Moreover, Hamas has positioned its military assets in and under schools, hospitals, and residential buildings.
The Gaza fighting is comparable to the 2016-2017 international campaign against ISIS in Mosul, which was also fought in dense urban areas. The Mosul civilian-to-combatant death ratio was 9:1, as is the UN’s estimated ratio for urban warfare, so the civilian-to-combatant death ratio in Gaza is approximately six times lower than that of standard urban warfare.
In sum, the Gaza deaths resemble the pattern of general warfare and are manifestly dissimilar to instances of actual genocide. There is no statistical warrant to justify the claim that Israel is committing genocide in Gaza.
No person who values life can remain insensitive to the immense tragedy in Gaza. William Tecumseh Sherman was correct: War is hell. However, lethal war by itself is not genocide. Unfortunately, fact-based analyses will not stop many from uncritically insisting that genocide is occurring in Gaza.
Emotional recoil easily overcomes careful thinking.

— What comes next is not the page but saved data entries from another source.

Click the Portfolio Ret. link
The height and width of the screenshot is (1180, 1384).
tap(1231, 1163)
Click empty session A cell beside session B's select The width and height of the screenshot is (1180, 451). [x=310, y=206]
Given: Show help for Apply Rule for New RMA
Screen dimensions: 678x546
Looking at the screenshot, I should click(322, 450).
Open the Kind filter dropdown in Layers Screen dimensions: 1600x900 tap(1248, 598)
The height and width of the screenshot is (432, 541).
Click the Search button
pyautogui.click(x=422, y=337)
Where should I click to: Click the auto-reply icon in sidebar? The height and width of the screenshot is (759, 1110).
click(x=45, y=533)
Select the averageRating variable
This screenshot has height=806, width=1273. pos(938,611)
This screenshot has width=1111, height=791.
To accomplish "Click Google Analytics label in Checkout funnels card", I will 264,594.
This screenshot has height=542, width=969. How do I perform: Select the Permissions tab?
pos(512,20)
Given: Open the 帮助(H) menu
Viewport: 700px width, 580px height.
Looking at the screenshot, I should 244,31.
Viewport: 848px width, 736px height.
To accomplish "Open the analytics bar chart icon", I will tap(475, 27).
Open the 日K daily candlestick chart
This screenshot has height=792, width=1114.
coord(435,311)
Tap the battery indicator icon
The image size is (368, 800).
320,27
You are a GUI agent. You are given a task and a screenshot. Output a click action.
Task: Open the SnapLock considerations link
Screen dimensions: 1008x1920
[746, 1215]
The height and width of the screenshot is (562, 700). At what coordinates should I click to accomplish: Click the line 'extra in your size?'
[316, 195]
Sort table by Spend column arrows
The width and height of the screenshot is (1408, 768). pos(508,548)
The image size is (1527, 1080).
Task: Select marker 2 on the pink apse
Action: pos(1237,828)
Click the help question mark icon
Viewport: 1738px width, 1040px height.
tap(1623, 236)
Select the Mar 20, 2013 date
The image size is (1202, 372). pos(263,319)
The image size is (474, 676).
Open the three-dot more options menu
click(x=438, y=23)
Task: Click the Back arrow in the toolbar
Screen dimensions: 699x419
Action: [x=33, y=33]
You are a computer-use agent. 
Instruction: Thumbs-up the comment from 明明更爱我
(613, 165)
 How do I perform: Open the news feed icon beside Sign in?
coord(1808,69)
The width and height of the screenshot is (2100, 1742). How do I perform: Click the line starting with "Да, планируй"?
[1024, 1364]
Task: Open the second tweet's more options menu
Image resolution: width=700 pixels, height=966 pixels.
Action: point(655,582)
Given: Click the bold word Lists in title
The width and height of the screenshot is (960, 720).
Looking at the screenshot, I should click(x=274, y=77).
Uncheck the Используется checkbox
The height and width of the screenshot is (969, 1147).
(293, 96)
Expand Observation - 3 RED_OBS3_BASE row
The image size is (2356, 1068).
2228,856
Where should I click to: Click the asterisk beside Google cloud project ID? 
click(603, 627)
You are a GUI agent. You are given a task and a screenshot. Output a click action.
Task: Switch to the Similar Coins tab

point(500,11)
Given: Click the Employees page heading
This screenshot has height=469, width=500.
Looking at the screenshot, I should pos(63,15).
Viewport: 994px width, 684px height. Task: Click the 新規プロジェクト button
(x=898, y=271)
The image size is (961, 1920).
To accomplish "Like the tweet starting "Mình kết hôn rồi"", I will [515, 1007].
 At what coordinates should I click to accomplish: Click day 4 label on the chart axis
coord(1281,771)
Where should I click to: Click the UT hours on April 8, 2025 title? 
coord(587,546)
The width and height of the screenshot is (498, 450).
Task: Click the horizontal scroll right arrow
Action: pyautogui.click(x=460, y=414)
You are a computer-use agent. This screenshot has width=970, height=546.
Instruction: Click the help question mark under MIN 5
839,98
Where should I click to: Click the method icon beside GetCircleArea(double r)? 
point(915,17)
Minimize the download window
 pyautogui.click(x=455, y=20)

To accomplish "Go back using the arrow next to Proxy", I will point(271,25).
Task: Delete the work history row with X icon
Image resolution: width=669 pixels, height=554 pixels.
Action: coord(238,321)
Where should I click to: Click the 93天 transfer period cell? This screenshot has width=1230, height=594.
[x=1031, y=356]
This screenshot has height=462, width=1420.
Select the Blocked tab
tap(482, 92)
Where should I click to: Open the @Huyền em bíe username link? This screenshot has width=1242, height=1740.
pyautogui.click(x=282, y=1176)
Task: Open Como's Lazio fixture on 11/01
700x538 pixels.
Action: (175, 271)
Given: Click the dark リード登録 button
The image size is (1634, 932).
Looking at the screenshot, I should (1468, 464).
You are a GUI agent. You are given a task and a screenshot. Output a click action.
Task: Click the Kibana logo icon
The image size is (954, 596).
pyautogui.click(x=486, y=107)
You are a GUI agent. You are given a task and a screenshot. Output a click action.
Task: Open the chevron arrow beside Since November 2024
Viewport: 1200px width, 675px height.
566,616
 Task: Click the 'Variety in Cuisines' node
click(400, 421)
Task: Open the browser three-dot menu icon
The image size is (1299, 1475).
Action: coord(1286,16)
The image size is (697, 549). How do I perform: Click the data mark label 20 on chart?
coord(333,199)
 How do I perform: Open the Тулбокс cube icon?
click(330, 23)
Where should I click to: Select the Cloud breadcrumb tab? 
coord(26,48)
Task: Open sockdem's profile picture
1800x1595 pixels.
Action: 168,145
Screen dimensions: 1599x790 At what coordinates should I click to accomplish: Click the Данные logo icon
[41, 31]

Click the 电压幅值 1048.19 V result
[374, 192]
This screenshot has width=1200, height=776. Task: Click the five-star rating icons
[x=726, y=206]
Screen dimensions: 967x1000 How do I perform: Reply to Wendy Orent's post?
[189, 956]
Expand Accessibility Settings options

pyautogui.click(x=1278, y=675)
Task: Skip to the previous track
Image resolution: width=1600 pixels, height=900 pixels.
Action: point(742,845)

More pointedly, there is great political value for some in describing Israel’s actions as genocide: it condemns Israel of the most heinous of crimes, thereby strengthening the radical argument to dismantle the Jewish state.
THERE ARE also moral and historical consequences to this error. As the false claim goes viral, genocide becomes conflated with the general hellishness of war and loses its unique descriptive and prescriptive meaning.
If the war in Gaza constitutes genocide, then so do World War I, World War II, the Korean War, and all conflicts with horrific lethality.
This logic’s trajectory denies legitimacy to any middle ground between peace and genocide, rejecting any moral position between pacifism and all-out conflict unbridled by moral rules.
The Nazi extermination campaigns against Jews, Roma, ethnic Slavs, and homosexuals, qua peoples, become no worse than any bloody war.
Should this occur, genocide as a distinctive concept of extreme evil will have died, as will our conviction to prevent its recurrence. “Never Again” will become “Again” in history, perhaps in our lifetime.”
Dr. Eugene Korn is an ethicist living in Jerusalem.